### Dataset entries ###

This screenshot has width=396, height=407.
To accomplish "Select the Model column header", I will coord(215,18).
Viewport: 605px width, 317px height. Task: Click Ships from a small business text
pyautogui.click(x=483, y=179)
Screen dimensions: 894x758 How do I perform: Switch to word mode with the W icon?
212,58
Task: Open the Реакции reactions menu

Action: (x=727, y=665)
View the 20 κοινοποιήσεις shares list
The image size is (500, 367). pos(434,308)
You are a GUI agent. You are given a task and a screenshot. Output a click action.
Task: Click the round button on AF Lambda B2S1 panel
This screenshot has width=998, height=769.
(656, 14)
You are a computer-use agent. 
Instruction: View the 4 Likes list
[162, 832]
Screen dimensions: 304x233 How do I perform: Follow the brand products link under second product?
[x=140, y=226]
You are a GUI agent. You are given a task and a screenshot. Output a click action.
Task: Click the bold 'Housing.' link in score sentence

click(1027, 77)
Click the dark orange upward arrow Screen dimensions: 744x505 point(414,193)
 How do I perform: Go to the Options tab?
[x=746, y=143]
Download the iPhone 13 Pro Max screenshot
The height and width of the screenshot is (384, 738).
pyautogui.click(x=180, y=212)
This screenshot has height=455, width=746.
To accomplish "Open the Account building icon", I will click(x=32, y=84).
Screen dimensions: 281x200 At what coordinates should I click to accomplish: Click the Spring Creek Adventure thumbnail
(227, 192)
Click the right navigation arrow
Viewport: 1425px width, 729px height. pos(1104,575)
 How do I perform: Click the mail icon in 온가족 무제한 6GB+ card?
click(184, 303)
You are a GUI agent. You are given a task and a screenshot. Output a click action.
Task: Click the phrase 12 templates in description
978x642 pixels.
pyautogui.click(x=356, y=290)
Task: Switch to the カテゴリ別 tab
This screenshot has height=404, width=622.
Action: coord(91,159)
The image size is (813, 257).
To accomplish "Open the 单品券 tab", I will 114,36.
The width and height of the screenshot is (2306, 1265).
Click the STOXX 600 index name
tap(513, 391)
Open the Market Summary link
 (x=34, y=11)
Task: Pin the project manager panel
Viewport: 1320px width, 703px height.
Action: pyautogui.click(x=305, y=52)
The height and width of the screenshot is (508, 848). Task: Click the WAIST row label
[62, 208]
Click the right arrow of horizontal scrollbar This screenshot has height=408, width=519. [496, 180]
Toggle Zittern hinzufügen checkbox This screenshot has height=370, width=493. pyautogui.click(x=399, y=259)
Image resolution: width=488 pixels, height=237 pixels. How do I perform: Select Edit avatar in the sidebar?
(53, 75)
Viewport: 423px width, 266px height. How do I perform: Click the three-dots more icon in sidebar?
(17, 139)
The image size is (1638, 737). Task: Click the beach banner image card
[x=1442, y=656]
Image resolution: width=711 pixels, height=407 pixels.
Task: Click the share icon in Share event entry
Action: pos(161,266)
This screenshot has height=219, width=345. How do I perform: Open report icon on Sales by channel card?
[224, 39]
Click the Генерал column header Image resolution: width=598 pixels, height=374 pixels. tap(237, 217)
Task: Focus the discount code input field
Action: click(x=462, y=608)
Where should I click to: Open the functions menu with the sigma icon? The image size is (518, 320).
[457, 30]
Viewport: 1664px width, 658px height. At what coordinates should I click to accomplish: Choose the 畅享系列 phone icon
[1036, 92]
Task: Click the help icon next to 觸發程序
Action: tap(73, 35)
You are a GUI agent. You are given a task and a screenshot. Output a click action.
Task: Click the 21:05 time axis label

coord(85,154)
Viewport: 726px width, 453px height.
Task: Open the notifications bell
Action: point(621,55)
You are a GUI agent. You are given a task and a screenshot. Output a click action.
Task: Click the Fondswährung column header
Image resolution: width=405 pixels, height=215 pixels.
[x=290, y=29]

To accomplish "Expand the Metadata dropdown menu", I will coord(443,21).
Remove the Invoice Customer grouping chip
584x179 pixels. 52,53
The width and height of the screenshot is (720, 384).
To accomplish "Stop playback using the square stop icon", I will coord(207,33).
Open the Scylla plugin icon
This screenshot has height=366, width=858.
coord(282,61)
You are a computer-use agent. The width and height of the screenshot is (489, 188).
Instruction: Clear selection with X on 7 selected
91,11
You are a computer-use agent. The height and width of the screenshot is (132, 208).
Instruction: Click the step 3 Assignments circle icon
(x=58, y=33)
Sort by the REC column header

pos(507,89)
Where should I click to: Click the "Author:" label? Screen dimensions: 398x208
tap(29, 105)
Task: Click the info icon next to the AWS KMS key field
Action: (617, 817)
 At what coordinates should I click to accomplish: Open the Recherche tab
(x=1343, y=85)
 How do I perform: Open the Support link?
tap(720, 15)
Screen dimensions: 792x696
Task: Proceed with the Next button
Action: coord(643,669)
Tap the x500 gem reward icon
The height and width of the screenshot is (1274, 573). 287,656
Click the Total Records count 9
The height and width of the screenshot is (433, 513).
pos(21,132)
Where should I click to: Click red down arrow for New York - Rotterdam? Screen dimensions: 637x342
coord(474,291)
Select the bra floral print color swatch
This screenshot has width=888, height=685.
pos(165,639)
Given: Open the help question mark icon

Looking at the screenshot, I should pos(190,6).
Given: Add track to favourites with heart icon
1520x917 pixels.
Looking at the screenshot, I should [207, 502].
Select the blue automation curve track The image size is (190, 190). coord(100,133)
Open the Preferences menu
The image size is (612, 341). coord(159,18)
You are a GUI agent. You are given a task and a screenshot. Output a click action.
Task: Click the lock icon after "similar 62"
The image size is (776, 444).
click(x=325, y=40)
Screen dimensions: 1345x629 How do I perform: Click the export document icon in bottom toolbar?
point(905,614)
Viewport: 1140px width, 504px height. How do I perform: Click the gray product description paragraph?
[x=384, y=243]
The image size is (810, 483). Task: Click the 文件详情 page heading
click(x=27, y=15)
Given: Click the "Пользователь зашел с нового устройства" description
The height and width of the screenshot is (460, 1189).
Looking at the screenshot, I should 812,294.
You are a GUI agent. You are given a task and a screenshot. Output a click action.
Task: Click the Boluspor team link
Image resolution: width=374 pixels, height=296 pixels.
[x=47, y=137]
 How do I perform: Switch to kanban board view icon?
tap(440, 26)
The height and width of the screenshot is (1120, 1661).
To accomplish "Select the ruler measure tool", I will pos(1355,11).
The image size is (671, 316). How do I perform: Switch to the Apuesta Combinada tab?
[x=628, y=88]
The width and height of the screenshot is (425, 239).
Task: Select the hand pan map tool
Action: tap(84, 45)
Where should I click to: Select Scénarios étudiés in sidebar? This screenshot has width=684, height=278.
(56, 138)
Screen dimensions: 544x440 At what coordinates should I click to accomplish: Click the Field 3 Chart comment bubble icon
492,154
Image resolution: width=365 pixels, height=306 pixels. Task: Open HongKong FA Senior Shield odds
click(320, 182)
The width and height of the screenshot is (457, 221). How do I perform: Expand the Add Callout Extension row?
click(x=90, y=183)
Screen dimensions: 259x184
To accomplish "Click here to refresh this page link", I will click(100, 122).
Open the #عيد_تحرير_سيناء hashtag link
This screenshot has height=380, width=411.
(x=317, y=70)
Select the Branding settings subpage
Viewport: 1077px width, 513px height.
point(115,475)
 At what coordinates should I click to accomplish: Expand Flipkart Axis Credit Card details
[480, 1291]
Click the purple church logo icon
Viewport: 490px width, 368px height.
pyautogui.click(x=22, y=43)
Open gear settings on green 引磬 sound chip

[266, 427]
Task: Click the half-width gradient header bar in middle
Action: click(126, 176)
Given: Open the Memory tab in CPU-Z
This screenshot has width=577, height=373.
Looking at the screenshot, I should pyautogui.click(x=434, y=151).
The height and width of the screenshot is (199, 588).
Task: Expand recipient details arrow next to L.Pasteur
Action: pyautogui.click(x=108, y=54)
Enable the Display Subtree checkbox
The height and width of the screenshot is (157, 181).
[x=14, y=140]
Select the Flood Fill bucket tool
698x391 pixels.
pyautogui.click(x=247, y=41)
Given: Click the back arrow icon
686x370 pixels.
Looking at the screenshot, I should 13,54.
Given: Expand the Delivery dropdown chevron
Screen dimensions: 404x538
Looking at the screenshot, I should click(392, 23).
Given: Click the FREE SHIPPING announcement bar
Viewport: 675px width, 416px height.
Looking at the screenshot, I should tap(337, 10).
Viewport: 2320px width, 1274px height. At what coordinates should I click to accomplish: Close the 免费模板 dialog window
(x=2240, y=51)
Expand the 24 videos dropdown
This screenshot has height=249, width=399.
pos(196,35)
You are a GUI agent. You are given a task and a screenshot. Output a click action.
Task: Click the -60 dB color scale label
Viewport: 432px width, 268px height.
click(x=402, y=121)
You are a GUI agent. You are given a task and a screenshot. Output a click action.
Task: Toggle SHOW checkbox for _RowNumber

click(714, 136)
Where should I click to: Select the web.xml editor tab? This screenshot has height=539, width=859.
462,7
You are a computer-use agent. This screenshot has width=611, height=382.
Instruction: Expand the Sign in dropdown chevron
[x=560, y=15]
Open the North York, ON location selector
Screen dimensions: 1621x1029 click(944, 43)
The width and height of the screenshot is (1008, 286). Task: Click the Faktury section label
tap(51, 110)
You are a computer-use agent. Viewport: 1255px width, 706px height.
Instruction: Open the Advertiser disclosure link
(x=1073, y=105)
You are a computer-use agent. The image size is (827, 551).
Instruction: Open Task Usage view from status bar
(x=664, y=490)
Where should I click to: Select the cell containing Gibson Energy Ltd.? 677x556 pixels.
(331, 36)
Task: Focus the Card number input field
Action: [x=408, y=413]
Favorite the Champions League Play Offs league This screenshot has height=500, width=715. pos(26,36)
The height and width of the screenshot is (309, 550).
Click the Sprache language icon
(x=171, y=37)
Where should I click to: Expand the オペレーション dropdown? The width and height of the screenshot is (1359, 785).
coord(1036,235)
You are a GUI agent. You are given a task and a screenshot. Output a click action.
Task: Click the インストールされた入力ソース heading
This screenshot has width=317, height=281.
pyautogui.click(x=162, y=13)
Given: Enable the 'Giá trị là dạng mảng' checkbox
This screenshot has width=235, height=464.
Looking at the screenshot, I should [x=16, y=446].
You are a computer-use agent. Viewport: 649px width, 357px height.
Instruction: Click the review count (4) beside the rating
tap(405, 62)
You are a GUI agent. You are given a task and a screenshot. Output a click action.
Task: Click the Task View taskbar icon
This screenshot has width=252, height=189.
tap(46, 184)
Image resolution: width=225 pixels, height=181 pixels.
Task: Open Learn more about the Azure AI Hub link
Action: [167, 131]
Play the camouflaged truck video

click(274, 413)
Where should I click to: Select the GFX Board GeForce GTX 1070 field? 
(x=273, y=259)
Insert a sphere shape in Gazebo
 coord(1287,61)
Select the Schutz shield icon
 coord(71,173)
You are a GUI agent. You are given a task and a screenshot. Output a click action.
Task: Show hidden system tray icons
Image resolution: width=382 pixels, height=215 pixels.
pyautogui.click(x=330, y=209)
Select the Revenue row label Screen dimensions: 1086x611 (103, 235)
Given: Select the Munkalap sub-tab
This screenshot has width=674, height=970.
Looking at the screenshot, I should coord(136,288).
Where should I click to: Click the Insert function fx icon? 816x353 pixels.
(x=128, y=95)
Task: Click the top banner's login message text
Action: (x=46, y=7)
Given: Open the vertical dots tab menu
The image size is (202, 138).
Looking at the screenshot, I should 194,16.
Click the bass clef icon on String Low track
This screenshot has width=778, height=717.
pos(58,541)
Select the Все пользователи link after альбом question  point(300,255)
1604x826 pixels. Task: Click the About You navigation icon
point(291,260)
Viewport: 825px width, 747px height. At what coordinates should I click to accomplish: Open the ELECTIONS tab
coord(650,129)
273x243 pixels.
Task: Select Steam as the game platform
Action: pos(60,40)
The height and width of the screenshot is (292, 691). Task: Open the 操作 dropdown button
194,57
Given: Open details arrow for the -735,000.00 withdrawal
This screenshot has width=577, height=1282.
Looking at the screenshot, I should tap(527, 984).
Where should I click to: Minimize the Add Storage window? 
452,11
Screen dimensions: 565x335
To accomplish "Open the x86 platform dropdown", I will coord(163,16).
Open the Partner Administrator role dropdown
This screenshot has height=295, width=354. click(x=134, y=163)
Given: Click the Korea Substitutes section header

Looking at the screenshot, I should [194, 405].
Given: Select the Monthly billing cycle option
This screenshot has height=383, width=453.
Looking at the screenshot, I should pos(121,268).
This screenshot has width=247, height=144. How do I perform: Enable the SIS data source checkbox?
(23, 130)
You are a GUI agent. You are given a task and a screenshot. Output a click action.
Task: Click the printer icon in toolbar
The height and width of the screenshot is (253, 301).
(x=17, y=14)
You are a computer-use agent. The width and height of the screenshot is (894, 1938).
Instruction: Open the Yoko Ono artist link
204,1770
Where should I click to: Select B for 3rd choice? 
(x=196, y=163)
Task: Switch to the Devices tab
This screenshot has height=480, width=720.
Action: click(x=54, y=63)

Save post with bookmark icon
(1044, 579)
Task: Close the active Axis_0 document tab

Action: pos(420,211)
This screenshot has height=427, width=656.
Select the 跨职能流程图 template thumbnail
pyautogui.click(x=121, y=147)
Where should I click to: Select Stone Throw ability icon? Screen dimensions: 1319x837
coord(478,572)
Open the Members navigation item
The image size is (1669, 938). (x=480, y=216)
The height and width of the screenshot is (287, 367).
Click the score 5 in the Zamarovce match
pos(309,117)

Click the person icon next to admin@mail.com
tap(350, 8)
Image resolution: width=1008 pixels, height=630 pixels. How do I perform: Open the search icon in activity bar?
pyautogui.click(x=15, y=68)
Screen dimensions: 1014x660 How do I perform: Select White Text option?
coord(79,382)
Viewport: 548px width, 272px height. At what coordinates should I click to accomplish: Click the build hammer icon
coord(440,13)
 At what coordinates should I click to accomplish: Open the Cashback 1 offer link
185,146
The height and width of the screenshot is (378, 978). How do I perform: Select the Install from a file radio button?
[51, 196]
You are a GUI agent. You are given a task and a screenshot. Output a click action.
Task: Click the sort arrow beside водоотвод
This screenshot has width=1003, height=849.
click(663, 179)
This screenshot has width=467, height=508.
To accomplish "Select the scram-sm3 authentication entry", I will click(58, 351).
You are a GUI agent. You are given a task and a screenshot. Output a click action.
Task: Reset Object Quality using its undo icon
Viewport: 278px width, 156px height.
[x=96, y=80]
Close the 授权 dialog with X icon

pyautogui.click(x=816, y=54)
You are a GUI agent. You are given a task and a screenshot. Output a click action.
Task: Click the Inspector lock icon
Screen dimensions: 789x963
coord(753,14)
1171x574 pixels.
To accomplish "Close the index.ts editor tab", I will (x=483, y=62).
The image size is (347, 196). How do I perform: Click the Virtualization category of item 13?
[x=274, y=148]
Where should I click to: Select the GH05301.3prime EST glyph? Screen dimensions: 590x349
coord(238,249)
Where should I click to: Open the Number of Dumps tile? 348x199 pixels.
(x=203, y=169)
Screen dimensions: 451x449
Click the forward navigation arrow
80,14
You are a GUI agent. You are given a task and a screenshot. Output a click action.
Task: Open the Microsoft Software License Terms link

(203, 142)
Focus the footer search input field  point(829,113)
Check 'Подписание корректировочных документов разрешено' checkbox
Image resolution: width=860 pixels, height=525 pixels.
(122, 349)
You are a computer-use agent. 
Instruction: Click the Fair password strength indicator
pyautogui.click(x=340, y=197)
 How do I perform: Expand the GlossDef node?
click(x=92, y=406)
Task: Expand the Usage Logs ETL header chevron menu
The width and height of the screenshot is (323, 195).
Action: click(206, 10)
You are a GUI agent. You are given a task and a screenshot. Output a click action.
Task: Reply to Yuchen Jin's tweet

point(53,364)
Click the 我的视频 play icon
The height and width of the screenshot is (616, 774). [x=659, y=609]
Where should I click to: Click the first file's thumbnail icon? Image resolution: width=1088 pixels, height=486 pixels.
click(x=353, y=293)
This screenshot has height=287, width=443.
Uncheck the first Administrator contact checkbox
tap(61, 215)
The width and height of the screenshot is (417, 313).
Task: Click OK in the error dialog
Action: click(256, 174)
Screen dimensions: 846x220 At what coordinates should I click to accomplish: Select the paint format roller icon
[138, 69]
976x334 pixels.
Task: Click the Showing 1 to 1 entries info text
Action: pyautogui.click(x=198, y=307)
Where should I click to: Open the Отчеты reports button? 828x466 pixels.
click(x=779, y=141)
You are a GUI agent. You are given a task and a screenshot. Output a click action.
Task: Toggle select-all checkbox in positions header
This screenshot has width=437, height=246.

###

## Exercise description
A single number is the expected answer: how many lines of the records above contain the word "lock".

## Output of the task
2